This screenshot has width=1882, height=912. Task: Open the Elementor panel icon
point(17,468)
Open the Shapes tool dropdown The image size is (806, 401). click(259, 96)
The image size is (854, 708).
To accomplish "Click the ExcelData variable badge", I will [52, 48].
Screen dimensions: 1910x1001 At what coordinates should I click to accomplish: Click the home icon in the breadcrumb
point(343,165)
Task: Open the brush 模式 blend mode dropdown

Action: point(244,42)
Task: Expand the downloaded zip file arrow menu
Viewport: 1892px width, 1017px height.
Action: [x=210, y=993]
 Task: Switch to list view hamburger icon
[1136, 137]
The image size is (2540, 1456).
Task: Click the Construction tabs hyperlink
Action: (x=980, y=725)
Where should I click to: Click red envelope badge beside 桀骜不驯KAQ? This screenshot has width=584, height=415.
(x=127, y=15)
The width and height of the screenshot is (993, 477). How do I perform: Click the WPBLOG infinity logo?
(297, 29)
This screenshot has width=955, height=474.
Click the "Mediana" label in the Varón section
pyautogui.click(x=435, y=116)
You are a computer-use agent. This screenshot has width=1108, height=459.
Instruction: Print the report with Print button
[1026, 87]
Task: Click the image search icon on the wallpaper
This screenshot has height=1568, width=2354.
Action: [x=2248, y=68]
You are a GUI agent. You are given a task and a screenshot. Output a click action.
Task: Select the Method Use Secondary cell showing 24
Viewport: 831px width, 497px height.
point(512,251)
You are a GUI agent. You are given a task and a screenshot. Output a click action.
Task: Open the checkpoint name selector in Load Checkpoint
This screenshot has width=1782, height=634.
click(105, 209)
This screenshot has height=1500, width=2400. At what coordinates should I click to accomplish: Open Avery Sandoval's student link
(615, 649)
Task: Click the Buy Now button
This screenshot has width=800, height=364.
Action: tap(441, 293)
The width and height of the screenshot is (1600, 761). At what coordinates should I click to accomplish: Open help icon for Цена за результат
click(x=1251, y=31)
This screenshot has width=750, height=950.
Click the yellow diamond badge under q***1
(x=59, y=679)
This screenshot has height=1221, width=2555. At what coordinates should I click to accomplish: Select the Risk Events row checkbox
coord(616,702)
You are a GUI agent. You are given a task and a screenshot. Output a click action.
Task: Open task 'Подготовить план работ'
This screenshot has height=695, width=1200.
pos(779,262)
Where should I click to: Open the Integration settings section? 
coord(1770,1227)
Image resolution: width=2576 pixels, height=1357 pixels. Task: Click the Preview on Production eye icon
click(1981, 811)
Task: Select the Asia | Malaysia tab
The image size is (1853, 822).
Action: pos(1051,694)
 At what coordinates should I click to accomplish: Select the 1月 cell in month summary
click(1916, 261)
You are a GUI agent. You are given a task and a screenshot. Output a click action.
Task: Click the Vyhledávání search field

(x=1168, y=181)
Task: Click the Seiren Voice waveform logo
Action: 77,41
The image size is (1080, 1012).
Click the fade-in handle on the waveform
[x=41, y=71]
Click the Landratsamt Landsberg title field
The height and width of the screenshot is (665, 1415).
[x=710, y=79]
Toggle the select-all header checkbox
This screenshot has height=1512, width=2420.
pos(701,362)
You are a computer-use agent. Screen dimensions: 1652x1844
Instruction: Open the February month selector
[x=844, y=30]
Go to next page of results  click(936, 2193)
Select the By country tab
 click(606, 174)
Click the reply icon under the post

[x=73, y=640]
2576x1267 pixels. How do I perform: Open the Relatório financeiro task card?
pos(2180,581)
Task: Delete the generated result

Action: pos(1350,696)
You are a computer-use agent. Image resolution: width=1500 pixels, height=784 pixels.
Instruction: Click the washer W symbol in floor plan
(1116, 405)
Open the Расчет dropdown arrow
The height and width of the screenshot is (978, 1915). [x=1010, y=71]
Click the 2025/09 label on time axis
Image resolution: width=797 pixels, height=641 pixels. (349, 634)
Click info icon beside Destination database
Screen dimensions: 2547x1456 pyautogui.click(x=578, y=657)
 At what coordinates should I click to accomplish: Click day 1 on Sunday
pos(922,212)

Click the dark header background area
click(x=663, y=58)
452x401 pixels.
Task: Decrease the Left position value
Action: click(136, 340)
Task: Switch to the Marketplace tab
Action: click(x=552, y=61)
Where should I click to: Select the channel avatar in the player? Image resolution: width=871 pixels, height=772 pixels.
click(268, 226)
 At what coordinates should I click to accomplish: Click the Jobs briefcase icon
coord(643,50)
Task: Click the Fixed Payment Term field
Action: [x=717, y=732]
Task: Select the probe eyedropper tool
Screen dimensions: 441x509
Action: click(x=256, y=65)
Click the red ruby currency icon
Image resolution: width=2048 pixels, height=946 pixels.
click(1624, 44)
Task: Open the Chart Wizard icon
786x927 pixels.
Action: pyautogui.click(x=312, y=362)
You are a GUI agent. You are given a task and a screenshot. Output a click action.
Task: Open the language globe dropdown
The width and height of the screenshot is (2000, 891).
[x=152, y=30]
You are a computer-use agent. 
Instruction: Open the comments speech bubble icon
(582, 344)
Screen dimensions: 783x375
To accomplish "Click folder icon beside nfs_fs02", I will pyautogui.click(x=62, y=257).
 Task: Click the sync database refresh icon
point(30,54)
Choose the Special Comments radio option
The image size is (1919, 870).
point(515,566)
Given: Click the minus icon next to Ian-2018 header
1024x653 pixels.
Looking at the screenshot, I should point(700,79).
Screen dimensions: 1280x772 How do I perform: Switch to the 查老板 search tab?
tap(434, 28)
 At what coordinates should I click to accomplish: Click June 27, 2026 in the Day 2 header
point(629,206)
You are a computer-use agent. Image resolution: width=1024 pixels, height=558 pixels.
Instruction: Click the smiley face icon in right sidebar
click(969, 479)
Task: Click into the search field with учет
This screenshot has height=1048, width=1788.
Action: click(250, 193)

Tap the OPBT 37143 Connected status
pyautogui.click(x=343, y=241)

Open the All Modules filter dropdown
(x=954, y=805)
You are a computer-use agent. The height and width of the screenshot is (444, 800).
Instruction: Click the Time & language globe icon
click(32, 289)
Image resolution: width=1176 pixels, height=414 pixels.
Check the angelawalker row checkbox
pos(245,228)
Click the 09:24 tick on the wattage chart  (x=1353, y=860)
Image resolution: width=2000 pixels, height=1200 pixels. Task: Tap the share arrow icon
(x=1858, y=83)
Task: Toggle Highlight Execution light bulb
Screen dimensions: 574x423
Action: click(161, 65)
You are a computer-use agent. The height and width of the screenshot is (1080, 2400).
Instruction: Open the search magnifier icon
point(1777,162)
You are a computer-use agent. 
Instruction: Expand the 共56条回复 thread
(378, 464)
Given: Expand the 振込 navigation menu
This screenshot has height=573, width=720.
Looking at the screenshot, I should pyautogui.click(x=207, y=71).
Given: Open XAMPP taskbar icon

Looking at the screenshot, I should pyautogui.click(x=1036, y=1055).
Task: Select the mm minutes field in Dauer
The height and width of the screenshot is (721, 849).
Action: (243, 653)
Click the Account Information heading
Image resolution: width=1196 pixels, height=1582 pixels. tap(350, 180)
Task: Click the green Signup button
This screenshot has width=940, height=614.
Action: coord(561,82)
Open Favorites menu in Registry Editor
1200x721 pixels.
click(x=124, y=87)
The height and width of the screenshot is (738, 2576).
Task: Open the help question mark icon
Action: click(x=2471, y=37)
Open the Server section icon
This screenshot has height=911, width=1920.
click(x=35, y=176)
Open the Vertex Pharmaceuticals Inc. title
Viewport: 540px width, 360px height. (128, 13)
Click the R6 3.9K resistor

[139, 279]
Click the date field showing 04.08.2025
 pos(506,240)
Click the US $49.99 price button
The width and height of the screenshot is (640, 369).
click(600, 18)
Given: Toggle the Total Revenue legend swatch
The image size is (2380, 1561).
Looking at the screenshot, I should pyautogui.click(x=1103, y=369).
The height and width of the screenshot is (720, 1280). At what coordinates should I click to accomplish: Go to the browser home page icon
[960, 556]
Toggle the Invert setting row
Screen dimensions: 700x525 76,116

■ DIRECTIONS ■
Copy out the lines starting at the one containing "Given: Click the" and ending at the one containing "(x=1858, y=83)", with both of those lines included.

■ RESULT OF THE TASK ■
Given: Click the minus icon next to Ian-2018 header
1024x653 pixels.
Looking at the screenshot, I should point(700,79).
Screen dimensions: 1280x772 How do I perform: Switch to the 查老板 search tab?
tap(434, 28)
 At what coordinates should I click to accomplish: Click June 27, 2026 in the Day 2 header
point(629,206)
You are a computer-use agent. Image resolution: width=1024 pixels, height=558 pixels.
Instruction: Click the smiley face icon in right sidebar
click(969, 479)
Task: Click into the search field with учет
This screenshot has height=1048, width=1788.
Action: click(250, 193)

Tap the OPBT 37143 Connected status
pyautogui.click(x=343, y=241)

Open the All Modules filter dropdown
(x=954, y=805)
You are a computer-use agent. The height and width of the screenshot is (444, 800).
Instruction: Click the Time & language globe icon
click(32, 289)
Image resolution: width=1176 pixels, height=414 pixels.
Check the angelawalker row checkbox
pos(245,228)
Click the 09:24 tick on the wattage chart  (x=1353, y=860)
Image resolution: width=2000 pixels, height=1200 pixels. Task: Tap the share arrow icon
(x=1858, y=83)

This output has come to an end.